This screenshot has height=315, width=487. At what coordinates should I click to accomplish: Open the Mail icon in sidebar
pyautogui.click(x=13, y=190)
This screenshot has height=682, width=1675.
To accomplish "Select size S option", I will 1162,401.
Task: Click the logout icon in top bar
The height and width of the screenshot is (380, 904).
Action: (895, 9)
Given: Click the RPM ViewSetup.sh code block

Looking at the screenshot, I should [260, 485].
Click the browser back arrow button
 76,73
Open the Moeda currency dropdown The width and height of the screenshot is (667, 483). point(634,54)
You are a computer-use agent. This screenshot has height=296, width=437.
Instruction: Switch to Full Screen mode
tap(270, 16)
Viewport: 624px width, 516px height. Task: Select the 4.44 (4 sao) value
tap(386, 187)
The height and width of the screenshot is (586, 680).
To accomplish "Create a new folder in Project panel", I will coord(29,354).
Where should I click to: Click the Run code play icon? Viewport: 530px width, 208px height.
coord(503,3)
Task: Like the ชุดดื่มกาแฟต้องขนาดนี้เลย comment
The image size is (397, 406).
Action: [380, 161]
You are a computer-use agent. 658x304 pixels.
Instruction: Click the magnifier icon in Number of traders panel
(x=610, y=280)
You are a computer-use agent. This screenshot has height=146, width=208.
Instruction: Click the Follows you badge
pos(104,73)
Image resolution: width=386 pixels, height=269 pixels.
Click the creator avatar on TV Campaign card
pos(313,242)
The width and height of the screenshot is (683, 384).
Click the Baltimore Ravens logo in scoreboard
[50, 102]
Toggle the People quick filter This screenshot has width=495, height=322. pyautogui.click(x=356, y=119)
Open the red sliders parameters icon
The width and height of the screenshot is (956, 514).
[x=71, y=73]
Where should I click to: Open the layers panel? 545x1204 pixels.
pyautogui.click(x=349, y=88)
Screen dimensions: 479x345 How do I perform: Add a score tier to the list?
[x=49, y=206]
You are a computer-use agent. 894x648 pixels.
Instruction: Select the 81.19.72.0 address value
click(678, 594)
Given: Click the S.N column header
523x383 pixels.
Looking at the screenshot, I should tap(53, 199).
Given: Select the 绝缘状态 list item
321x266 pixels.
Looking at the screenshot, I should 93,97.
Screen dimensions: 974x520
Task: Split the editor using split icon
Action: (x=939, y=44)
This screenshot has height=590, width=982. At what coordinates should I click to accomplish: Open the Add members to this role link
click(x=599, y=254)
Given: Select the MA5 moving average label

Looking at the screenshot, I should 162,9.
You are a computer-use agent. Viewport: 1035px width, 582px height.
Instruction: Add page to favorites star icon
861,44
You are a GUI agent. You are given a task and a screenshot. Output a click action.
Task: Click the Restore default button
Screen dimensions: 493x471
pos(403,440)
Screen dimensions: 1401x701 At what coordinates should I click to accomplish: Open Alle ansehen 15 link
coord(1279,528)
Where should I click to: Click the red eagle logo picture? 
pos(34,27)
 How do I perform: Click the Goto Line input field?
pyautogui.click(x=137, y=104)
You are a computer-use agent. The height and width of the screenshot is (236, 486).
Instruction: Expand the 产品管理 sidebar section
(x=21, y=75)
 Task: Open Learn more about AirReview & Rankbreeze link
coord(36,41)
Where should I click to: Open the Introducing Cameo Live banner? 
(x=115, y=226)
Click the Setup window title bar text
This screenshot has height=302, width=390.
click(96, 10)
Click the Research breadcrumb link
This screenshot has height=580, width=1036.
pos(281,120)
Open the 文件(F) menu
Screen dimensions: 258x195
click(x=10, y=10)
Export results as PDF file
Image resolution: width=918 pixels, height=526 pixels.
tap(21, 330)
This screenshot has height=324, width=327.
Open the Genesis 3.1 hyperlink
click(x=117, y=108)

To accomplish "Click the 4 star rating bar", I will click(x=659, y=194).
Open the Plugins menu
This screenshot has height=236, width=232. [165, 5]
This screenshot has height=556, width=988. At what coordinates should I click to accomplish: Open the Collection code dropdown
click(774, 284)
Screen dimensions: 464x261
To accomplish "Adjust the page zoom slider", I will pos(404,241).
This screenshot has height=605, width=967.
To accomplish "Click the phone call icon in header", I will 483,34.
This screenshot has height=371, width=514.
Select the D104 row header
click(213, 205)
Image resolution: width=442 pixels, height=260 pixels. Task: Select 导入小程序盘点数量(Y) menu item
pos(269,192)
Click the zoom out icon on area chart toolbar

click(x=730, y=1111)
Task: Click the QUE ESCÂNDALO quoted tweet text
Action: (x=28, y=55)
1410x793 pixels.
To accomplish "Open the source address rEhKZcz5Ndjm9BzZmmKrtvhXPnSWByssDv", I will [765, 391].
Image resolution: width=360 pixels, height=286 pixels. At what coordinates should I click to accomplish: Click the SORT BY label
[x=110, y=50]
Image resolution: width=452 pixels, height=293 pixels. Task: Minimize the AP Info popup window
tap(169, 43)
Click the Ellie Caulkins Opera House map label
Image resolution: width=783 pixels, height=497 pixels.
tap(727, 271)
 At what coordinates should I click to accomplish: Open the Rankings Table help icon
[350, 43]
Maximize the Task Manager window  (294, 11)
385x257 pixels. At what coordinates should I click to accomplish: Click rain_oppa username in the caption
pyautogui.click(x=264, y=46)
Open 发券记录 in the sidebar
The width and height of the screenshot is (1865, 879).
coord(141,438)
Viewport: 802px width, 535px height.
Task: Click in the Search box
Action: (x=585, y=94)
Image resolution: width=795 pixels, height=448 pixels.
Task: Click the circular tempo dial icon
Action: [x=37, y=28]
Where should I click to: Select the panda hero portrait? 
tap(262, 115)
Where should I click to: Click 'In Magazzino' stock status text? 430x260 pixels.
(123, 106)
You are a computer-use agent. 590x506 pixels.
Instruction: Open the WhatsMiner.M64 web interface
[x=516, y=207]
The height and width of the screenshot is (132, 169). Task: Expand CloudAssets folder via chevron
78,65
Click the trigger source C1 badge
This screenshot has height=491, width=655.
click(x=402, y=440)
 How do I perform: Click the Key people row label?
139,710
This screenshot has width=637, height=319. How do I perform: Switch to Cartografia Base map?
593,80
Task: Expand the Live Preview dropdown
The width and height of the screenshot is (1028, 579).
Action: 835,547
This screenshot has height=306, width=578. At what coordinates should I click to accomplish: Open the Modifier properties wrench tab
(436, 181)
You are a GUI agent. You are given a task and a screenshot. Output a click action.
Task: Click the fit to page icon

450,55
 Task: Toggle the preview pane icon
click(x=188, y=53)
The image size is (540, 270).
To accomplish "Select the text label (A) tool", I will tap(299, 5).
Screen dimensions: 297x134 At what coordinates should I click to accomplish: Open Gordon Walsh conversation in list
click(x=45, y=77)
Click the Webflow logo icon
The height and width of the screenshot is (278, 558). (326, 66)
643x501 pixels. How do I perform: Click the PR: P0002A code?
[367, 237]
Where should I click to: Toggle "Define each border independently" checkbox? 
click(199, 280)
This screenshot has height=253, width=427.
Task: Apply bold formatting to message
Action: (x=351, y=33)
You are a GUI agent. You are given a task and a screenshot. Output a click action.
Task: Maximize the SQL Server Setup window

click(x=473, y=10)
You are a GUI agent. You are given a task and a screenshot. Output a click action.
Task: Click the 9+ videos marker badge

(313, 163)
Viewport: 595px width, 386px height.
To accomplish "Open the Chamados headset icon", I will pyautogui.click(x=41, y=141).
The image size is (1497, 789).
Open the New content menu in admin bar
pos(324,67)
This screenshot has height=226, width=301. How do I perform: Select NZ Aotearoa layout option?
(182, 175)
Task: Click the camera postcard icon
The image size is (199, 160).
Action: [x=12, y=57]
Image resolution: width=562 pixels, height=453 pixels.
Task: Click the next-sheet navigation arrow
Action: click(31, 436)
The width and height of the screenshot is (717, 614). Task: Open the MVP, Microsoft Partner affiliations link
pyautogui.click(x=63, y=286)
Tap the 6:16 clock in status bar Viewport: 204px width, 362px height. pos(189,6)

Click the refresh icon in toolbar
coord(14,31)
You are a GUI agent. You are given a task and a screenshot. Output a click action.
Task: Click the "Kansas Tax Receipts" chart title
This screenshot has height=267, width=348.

⁂

Work request: Determine how many lines in the preceding records include the word "title". The answer is that number alone.

Solved exercise: 2